───── Input data ─────
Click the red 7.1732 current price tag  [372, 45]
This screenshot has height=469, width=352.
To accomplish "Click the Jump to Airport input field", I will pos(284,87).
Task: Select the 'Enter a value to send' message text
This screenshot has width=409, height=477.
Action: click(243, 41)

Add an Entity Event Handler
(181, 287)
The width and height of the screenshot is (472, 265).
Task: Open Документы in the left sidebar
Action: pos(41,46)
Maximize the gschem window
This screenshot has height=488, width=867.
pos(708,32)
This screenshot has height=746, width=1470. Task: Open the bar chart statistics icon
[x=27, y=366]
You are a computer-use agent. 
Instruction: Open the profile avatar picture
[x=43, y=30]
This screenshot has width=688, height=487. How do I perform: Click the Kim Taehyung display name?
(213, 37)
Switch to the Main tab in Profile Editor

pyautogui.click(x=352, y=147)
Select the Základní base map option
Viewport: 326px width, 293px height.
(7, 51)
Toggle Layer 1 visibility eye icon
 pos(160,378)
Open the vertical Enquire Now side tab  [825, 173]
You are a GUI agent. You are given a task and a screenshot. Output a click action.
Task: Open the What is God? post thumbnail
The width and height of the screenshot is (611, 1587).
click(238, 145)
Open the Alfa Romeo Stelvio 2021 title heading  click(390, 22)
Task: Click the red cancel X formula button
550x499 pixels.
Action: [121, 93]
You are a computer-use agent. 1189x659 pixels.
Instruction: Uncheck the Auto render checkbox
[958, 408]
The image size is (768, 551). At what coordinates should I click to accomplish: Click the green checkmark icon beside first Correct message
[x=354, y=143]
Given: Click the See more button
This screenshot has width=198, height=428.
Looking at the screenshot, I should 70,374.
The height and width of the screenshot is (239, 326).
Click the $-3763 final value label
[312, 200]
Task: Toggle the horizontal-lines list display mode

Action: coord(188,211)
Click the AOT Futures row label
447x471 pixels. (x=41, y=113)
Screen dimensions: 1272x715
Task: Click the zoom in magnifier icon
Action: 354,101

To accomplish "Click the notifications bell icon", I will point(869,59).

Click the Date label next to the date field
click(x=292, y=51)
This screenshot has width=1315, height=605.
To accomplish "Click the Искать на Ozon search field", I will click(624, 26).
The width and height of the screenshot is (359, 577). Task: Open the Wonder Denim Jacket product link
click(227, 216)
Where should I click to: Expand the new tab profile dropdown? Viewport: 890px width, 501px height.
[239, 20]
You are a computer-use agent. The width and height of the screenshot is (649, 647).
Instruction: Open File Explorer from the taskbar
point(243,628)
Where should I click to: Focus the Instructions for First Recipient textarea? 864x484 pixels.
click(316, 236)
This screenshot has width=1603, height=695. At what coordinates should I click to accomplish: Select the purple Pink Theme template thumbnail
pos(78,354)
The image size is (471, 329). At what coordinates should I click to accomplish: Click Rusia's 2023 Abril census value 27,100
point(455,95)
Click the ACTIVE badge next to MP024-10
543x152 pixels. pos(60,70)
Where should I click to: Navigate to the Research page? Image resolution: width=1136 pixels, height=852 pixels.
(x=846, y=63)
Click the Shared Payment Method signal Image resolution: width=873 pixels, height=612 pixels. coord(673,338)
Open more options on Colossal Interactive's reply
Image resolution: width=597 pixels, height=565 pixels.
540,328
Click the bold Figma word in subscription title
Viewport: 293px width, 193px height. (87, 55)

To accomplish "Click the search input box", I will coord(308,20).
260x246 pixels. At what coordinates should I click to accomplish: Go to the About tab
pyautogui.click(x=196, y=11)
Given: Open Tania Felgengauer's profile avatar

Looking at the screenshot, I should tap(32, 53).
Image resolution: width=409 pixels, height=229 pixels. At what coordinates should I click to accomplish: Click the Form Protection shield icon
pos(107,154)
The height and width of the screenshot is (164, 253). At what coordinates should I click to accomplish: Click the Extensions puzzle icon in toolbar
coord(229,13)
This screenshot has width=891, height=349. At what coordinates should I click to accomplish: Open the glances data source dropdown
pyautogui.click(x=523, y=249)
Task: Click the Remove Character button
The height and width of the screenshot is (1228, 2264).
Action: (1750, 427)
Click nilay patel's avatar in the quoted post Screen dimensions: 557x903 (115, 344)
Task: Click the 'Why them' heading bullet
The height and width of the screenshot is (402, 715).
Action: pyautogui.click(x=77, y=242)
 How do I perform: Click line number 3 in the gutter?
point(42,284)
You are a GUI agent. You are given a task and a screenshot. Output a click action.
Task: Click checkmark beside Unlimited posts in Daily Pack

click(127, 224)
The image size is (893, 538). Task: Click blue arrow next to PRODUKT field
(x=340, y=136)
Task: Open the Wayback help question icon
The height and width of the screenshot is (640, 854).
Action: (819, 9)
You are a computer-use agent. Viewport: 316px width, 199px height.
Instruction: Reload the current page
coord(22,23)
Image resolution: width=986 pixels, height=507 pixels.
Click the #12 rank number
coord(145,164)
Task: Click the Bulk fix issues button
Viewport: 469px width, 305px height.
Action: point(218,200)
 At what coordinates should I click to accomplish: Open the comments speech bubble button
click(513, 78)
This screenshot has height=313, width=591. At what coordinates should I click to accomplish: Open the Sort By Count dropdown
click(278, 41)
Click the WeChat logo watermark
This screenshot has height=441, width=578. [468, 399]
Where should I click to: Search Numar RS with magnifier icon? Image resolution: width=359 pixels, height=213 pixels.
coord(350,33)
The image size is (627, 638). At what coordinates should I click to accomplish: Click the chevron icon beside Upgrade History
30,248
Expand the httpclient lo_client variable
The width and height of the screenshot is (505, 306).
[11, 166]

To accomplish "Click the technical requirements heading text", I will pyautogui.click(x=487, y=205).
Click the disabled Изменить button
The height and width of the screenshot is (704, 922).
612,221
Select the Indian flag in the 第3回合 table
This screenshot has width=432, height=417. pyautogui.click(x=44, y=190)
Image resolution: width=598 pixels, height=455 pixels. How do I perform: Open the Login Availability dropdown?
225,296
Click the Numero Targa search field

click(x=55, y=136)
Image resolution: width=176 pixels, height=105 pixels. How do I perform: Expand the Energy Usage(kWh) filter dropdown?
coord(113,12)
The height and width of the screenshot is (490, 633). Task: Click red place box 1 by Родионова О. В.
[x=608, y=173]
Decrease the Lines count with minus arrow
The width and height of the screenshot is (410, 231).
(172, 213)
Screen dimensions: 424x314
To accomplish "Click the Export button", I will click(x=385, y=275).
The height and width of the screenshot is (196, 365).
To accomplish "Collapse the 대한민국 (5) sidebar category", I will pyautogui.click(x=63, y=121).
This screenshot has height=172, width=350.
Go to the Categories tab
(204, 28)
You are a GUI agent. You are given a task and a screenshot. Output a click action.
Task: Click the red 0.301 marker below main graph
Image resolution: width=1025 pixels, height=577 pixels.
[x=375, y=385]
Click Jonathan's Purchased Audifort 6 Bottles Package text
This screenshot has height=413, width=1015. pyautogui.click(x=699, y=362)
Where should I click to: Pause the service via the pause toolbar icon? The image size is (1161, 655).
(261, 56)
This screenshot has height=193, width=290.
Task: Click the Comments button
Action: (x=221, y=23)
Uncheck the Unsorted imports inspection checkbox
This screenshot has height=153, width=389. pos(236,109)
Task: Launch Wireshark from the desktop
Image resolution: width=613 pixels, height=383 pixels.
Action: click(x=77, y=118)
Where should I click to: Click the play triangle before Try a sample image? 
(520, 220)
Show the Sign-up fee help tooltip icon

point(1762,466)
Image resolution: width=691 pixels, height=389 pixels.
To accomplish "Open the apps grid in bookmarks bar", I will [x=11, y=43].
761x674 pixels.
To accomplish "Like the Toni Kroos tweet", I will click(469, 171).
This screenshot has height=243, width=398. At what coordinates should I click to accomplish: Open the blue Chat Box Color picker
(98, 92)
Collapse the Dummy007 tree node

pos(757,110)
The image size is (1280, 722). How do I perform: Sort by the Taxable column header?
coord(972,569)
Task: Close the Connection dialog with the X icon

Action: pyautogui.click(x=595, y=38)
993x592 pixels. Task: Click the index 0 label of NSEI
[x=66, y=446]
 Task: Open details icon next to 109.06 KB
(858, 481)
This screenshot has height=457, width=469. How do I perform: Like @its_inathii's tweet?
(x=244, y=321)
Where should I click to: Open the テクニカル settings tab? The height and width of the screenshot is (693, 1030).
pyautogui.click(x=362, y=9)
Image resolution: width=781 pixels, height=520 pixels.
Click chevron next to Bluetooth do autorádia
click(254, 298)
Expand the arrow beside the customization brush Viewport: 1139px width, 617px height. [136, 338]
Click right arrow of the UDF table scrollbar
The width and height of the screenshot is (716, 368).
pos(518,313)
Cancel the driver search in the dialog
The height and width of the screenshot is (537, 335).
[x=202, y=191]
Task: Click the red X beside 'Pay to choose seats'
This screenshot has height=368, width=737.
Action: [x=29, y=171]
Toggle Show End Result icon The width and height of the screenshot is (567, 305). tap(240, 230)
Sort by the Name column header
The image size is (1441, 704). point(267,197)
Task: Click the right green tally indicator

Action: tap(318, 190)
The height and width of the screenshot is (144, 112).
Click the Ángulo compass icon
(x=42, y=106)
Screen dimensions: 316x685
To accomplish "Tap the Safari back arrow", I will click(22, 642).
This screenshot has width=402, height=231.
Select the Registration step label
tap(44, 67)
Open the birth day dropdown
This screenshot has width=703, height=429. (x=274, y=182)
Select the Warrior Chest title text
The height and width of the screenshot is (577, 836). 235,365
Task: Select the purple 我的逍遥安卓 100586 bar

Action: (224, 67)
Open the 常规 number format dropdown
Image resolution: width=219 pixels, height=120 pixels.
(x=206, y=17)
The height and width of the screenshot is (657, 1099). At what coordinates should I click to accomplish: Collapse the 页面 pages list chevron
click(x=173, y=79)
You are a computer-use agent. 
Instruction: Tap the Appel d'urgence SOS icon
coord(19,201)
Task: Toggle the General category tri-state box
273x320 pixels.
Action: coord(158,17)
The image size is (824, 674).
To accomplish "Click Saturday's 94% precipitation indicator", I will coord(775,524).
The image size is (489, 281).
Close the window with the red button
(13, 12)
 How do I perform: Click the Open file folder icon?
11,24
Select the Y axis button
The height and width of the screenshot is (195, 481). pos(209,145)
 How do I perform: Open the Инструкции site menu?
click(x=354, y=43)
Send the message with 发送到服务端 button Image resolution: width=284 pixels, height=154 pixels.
─────
Task instructions: Determine the number of lines above that include the word "more"; the reply is that number only.

Result for this task: 2